Koalition möchte Pflegeberufe attraktiver machen
Regierung beschließt umstrittene Reform – Kritik von Opposition und Verbänden
BERLIN/RAVENSBURG - Pflegekräfte für kranke Kinder, kranke Erwachsene und alte Menschen durchlaufen künftig in den ersten beiden Jahren eine gemeinsame Ausbildung. Im letzten Jahr können sie dann die bisherige, allgemeine Ausbildung fortführen oder sich auf die Kinderkrankenpflege beziehungsweise die Altenpflege spezialisieren. Auszubildende in der Pflege müssen künftig kein Schulgeld mehr bezahlen, sondern bekommen eine Ausbildungsvergütung. Nach langem Ringen beschloss der Bundestag am Donnerstag das sogenannte Pflegeberufegesetz, mit dem Ziel die Attraktivität des Berufsfeldes zu erhöhen. Von Verbänden und Opposition kam Kritik an den Plänen.

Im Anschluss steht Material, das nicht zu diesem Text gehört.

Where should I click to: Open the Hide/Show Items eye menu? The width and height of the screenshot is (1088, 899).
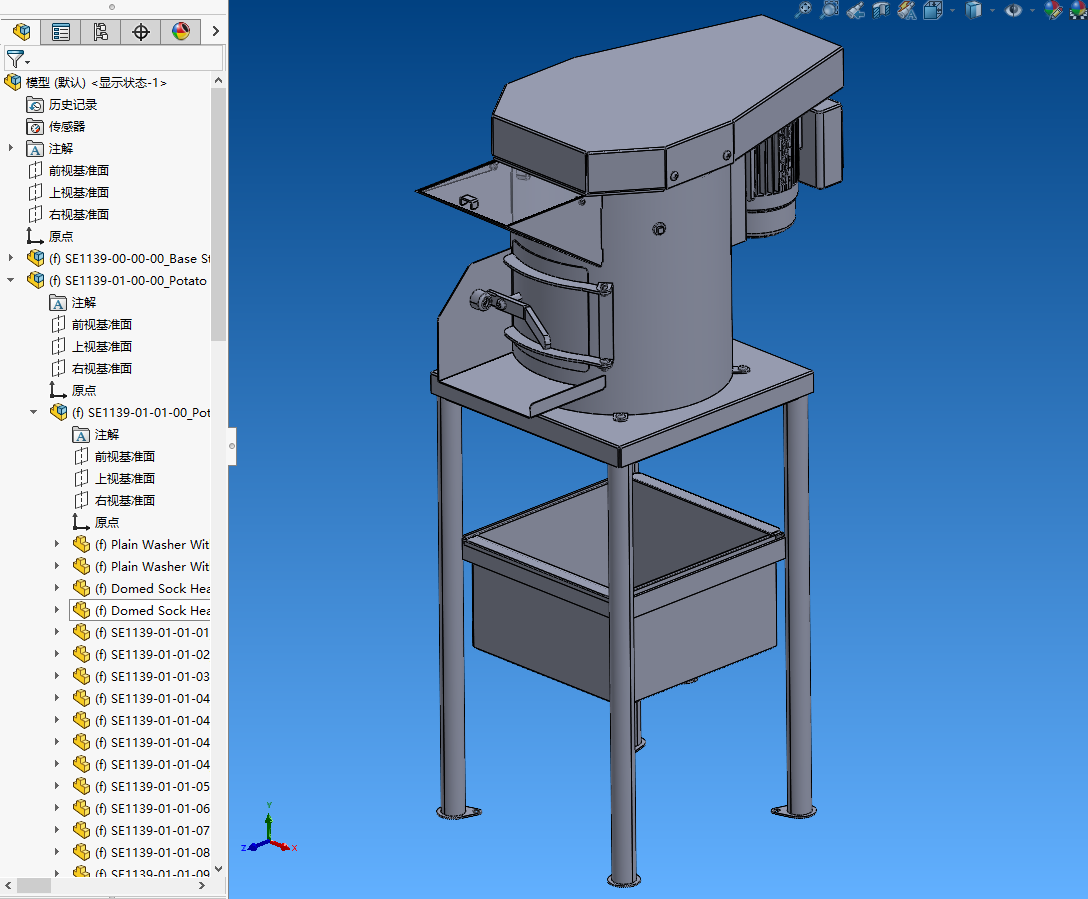pyautogui.click(x=1014, y=10)
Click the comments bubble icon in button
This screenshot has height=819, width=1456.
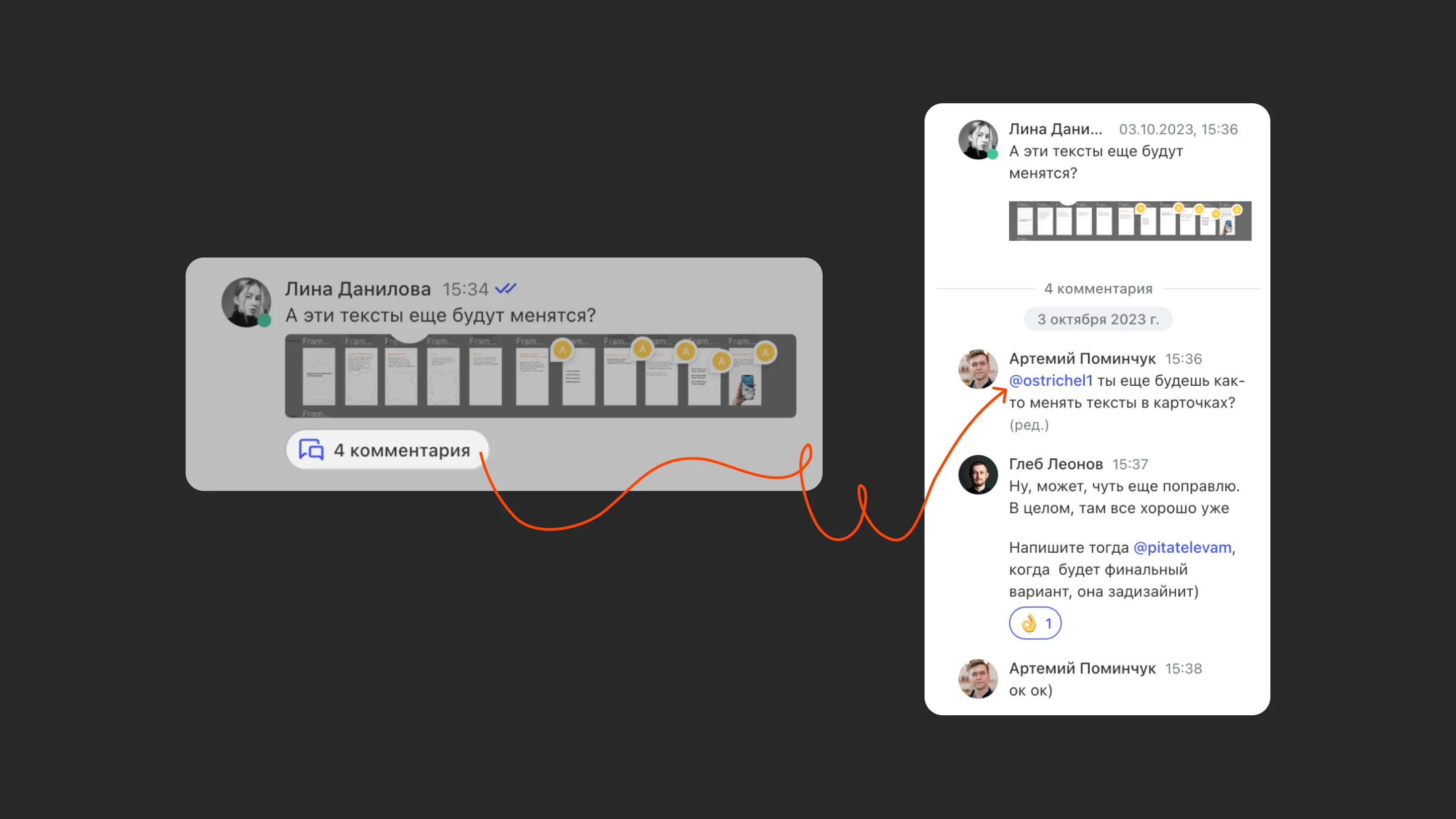click(311, 450)
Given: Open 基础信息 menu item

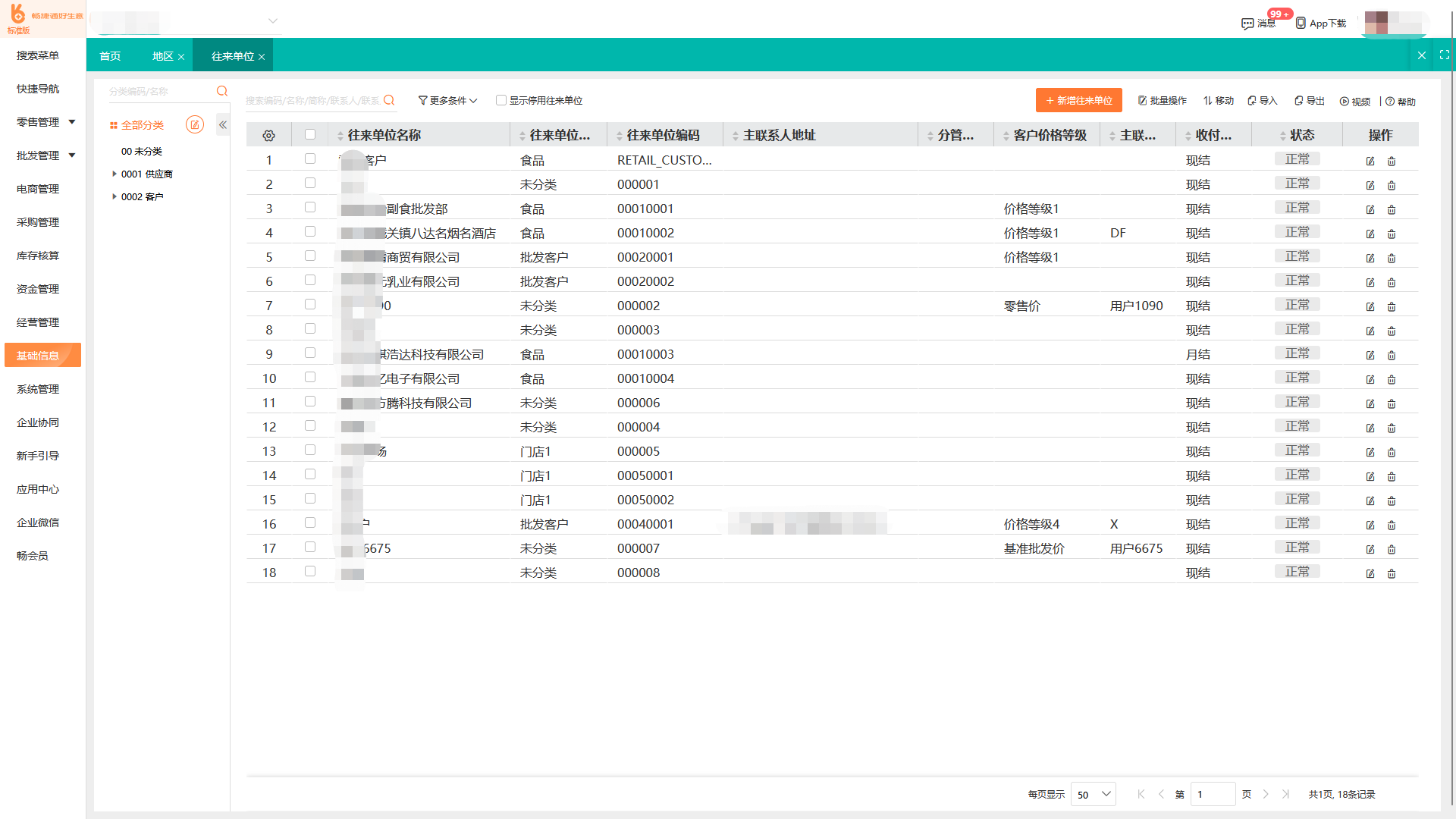Looking at the screenshot, I should pos(40,354).
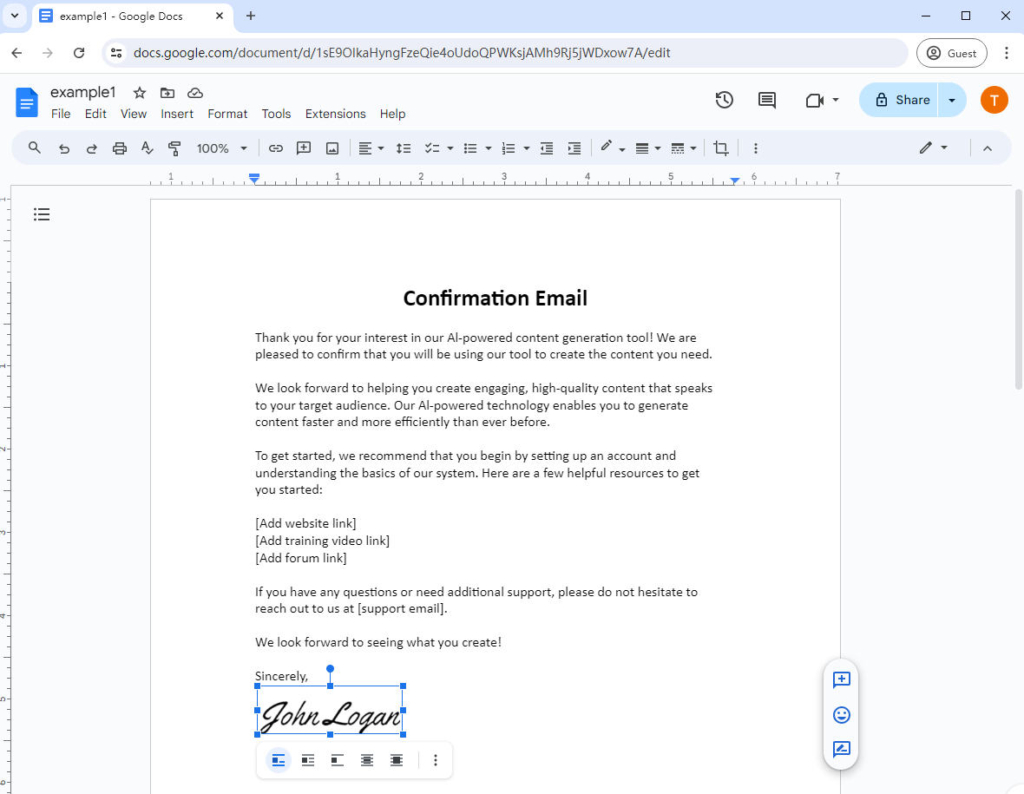
Task: Set image to Wrap text mode
Action: pyautogui.click(x=307, y=759)
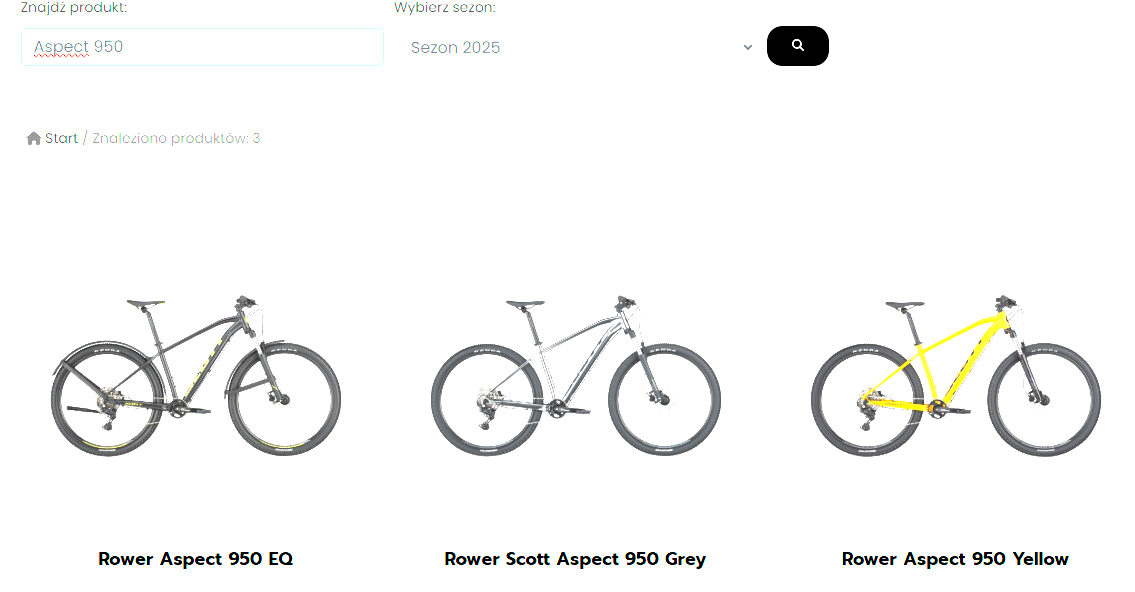Click the Znaleziono produktów: 3 breadcrumb text
1135x592 pixels.
tap(176, 138)
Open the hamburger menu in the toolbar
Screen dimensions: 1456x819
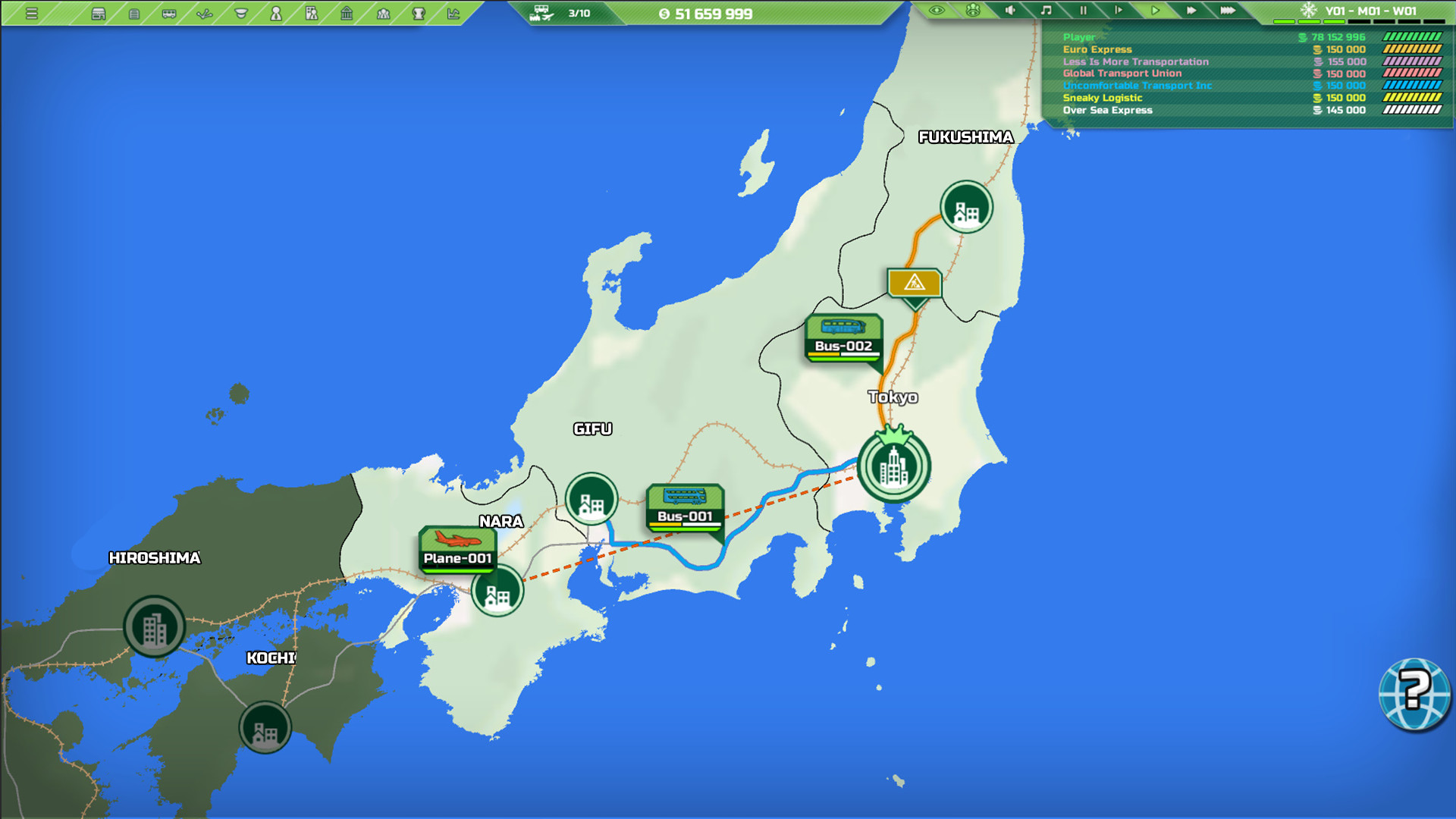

„Mit dem Gesetz werden die Pflegeberufe modernisiert und fit für den demografischen Wandel. Durch die Schulgeldfreiheit und eine angemessene Ausbildungsvergütung wird die Attraktivität der Ausbildung erhöht“, verteidigte Familienministerin Katarina Barley (SPD) das Gesetz. Gesundheitsminister Hermann Gröhe (CDU) betonte, dass die alternde deutsche Gesellschaft in Zukunft mehr Pflegekräfte brauche. Deshalb müssten die Pflegekräfte besser auf die veränderten Anforderungen in der Praxis vorbereitet werden. Der stellvertretende Unionsfraktionsvorsitzende Georg Nüßlein lobte die Reform als „gute Kompromisslösung“. Der CSU-Politiker sagte zur „Schwäbischen Zeitung“: „Wir geben mit dem Gesetz einen Rahmen vor. Die Details zu den Lehr- und Prüfinhalten werden in einer Verordnung festgelegt, über die dann der nächste Bundestag entscheidet.“Das Gesetz sei der letzte Baustein in einer Reihe von Pflegereformen.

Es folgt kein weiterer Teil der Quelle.